• **Text excerpt**:
At December 31, 2014, the Company had a working capital deficit of $16,989 ($0.00 in 2013) and has incurred losses since inception totalling $4,797,346 and has yet to achieve profitable operations. The Company’s ability to continue as a going concern is dependent on raising additional capital to fund future operations and ultimately to attain profitable operations. Accordingly, these factors raise substantial doubt as to the Company’s ability to continue as a going concern. These financial statements do not give effect to adjustments that would be necessary to the carrying values and classification of assets and liabilities should the Company be unable to continue as a going concern. The Company was incorporated on December 23, 2003 in the State of Nevada and has adopted December 31 as its fiscal year end.


Note 2  Summary of Significant Accounting Policies


Cash

For purposes of the statement of cash flows, the Company considers all investment instrument purchased with a maturity of three months or less to be cash equivalents.


Accounting Estimates

These financial statements have been prepared in accordance with generally accepted accounting principles in the United States of America. Because a precise determination of many assets and liabilities is dependent upon future events, the preparation of financial statements for a period necessarily involves the use of estimates which have been made using careful judgement. Actual results may differ from these estimates. The financial statements, in management’s opinion, have been properly prepared within reasonable limits of materiality and within the framework of the significant accounting policies summarized below:


Financial Instruments

The carrying values of the Company’s financial instruments, consisting of cash, accounts receivable, due from related parties, accounts payable and note payable approximate their fair value due to the short maturity of such instruments. Unless otherwise noted, it is management’s opinion that the Company is not exposed to significant interest, currency or credit risks arising from these financial instruments. The Company maintains the majority of its cash balances with one financial institution, in the form of demand deposits. For accounts receivable, the Company estimates, on a continuing basis, the probable losses and provides a provision for losses based on the estimated realizable value. The Company is exposed to fluctuations in foreign currencies through its operations in the United States. The Company monitors this exposure, but has no hedge positions. As at December 31, 2014, the Company had cash totalling $2,832. (2013: $21,005) held in US dollars. Fixed Assets Fixed Assets are stated at cost. Maintenance and repairs are charged to operations; Improvements are capitalized.


The cost of fixed assets sold or otherwise disposed of and the accumulated amortization thereon is eliminated from the fixed asset and related accumulated amortization accounts, and any resulting gain or loss is credited or charged to income.

• **Provided records**:
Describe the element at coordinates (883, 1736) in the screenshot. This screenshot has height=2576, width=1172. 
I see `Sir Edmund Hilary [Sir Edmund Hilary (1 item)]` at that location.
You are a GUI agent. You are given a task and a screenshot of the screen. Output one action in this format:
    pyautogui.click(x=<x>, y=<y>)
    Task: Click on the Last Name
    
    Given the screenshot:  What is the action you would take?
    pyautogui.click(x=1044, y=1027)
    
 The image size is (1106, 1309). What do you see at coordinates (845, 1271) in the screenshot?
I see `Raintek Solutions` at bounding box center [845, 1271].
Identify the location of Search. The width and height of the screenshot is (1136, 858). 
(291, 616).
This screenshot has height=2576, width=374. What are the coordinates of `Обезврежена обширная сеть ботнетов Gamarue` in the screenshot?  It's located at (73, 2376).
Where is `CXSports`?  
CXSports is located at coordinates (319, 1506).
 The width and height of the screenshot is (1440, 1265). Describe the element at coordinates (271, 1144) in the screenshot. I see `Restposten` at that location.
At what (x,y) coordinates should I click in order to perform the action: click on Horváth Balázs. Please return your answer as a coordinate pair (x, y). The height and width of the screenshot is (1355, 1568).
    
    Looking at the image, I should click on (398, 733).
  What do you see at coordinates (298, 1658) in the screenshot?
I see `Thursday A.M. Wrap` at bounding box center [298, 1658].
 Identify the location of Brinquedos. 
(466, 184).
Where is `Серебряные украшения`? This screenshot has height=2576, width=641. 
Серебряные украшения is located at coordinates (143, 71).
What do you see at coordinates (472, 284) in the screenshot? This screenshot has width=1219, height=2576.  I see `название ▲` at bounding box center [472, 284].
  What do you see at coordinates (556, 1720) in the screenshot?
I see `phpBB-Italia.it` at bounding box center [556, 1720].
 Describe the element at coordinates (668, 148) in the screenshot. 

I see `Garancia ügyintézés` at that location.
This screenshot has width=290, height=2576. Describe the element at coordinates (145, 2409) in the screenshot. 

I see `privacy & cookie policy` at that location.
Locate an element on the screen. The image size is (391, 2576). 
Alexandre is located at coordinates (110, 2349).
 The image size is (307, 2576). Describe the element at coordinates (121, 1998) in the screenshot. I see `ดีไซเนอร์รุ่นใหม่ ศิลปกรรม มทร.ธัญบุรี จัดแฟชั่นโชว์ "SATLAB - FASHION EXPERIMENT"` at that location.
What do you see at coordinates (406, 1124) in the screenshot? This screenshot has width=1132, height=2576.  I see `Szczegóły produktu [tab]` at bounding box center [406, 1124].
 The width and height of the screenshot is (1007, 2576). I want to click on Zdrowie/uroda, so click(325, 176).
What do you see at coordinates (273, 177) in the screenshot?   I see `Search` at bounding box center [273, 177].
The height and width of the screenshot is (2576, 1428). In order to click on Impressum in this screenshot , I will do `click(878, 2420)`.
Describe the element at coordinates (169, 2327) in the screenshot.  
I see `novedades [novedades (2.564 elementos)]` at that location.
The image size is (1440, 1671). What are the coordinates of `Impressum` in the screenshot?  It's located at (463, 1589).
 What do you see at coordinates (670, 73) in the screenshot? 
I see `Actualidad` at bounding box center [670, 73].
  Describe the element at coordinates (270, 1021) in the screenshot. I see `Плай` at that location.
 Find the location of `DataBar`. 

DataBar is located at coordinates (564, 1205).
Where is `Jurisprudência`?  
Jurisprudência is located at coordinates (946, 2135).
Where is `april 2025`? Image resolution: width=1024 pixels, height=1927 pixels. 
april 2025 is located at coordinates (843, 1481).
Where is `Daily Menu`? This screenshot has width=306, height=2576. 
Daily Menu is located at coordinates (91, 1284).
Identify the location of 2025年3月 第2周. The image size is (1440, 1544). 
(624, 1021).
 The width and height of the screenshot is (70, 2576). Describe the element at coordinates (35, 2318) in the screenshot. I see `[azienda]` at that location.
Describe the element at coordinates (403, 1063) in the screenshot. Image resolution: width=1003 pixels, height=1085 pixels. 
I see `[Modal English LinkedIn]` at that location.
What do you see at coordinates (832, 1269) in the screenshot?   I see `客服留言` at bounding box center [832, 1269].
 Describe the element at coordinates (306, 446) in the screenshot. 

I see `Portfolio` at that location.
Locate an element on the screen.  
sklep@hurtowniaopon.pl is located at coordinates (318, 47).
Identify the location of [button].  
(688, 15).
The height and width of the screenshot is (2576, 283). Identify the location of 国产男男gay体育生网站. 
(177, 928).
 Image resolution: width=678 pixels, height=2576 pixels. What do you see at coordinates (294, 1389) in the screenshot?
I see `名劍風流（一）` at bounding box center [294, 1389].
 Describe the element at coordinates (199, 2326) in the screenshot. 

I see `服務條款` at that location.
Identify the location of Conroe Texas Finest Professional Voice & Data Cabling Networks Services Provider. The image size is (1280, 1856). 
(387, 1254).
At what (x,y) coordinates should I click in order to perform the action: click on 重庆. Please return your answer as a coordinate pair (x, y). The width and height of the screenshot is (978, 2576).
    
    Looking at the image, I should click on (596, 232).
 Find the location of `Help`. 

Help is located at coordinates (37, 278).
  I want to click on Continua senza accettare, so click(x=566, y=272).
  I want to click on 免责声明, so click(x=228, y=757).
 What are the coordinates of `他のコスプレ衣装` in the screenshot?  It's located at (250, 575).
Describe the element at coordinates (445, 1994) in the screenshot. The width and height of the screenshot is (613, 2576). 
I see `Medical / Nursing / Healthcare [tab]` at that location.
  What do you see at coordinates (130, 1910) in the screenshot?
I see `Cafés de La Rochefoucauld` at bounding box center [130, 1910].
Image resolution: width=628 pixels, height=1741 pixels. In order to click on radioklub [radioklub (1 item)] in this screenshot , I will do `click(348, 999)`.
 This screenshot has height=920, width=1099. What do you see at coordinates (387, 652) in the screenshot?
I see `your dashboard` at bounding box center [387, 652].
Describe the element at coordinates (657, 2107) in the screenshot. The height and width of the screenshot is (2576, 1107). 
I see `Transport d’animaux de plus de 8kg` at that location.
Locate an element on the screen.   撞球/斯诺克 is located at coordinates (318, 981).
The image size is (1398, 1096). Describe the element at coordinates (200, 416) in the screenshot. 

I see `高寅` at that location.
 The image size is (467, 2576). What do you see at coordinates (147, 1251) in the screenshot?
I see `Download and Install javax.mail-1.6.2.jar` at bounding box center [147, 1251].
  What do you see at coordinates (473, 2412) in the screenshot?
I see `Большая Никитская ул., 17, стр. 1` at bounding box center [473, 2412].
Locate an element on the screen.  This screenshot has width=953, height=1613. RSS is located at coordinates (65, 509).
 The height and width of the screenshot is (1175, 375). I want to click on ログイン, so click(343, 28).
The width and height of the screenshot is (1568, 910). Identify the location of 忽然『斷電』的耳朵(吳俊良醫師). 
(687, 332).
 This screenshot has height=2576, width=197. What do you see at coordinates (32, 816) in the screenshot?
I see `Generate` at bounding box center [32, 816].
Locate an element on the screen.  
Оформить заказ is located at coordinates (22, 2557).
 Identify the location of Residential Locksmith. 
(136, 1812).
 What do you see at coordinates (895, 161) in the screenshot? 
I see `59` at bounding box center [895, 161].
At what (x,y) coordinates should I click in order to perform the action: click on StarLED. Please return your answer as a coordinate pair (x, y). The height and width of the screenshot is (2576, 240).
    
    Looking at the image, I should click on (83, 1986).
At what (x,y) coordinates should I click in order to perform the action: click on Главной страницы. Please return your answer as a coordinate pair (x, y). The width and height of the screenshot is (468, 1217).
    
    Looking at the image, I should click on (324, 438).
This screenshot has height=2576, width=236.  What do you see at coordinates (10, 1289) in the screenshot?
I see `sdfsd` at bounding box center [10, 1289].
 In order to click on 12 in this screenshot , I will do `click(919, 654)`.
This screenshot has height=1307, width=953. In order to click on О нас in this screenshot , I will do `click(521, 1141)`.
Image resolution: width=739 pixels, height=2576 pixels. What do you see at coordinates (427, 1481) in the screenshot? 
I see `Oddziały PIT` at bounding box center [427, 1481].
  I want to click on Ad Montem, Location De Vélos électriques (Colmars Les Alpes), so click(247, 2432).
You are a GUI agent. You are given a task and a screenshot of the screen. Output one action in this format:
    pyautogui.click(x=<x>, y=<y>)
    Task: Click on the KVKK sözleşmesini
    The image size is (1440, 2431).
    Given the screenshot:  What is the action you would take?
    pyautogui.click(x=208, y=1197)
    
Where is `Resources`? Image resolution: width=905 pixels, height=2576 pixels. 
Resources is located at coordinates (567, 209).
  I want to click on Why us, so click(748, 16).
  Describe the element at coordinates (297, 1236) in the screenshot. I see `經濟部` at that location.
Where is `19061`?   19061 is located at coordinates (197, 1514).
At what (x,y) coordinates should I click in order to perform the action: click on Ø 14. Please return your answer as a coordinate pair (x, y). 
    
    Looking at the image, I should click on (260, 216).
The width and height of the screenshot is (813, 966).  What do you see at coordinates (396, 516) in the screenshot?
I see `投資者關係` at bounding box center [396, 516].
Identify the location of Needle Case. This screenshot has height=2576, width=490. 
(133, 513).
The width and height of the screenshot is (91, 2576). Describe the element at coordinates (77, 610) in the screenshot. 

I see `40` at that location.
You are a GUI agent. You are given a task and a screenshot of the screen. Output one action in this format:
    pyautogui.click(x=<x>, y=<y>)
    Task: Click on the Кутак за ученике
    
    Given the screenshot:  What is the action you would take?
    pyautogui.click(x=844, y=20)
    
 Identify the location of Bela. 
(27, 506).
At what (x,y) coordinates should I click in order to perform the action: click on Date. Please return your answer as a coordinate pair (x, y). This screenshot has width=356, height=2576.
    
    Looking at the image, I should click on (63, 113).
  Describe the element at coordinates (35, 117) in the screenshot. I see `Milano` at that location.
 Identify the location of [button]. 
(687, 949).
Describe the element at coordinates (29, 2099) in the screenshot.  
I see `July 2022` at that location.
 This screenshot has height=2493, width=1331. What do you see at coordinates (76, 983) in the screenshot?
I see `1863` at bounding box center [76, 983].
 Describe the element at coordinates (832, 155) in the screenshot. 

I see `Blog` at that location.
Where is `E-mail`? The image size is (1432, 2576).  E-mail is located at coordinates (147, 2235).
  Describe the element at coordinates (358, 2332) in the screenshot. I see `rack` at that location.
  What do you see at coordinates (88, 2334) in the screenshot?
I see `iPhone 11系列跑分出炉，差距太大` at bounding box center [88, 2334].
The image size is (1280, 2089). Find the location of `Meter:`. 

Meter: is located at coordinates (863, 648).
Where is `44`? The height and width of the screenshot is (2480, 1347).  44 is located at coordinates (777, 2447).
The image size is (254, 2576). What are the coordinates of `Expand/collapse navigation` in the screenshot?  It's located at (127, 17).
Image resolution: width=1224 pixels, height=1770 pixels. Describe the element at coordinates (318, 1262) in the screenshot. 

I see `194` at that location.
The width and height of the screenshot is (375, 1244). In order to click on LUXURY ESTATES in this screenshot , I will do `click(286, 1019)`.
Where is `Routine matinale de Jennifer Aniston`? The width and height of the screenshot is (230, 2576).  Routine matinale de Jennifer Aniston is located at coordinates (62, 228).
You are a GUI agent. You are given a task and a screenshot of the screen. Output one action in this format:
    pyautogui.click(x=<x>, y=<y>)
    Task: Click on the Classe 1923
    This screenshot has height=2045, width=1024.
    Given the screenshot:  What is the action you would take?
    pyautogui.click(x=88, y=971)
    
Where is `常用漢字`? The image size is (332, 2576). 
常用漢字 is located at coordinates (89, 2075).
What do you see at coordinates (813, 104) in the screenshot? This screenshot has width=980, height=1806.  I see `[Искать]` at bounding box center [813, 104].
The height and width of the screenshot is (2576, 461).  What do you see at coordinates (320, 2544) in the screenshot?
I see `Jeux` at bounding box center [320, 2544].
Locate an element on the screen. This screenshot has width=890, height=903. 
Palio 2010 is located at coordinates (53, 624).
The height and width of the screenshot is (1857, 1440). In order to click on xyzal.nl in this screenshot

• **Given instruction**: Continue the financial statement notes from their last sentence.

• **Written response**:
14




Income Taxes

The Company follows Statement of Financial Accounting Standards (“FAS”) No. 109, “Accounting for Income Taxes” which requires the use of the asset and liability method of accounting of income taxes. Under the assets and liability method of FAS 109, deferred tax assets and liabilities are recognized for future tax consequences attributable to temporary differences between the financial statements carrying amounts of existing assets and liabilities and loss carry forwards and their respective tax bases. Deferred tax assets and liabilities are measured using enacted tax rates expected to apply to taxable income in the year in which those temporary differences are expected to be recovered or settled.


Basic and Diluted Loss per Share

The Company reports basic loss per share in accordance with the FAS No. 128, “Earnings per Share”. Basic loss per share is computed using the weighted average number of shares outstanding during the period. Instruments that can be converted to common stock have not been included in the fully diluted computations since the result would be antidilutive.


Revenues

The Company recognizes revenue from various interests. Shipping and handling costs in connection with such deliveries are included in production costs. Revenue under carried interest agreements is recorded in the period when the net proceeds become receivable, measurable and collection is reasonably assured. The time the net revenues become receivable and collection is reasonably assured and depends on the terms and conditions of the relevant agreements and the practices followed by the operator. As a result, net revenues may lag the production month by one or more months.


New Accounting Standards

Management does not believe that any recently issued but not effective accounting standards if currently adapted could have a material effect on the accompanying financial statements.


Note 3  Agreement with Nano Tech West, Inc.


At a Special General Meeting Held September 30, 2014 the shareholders agreed to either merge or acquire Nano Tech West, Inc., an the basis of a share for share deal, the agreement is dependent on the company consolidating its common shares on the basis of one new share being exchanged for twenty five existing common shares (1 for 25), as of the date of these financial statements this event has not yet taken place.


Note 4  Related party transactions


During the year ended December 31, 2014 Hughes Maritime Corp. (controlled by the president) charged and accrued $5,000 for administration (2013 nil). There were also $6,365 in advances payable to related parties (2013 nil).


Note 5  Income tax


As at December 31, 2014 and 2013 the Company has non-capital losses sufficient to wipe out any potential tax liability.




15




Note 6  Convertible promissory note


On 26 June 2012 the company executed a convertible promissory note in the amount of $100,000 the balance outstanding as at December 31, 2014 was $39,000 (2013 $178,000) the convertible promissory note can be converted into common shares on the basis of 1 new share for each $ 0.0001 of debt.


Note 7  Discontinued Operations


In September 2014 new management acquired control of the company, and the previous operations were discontinued at that time, and present management determined to bring the company current in its filings, and to proceed with the acquisition or merger with Nano Tech West, Inc.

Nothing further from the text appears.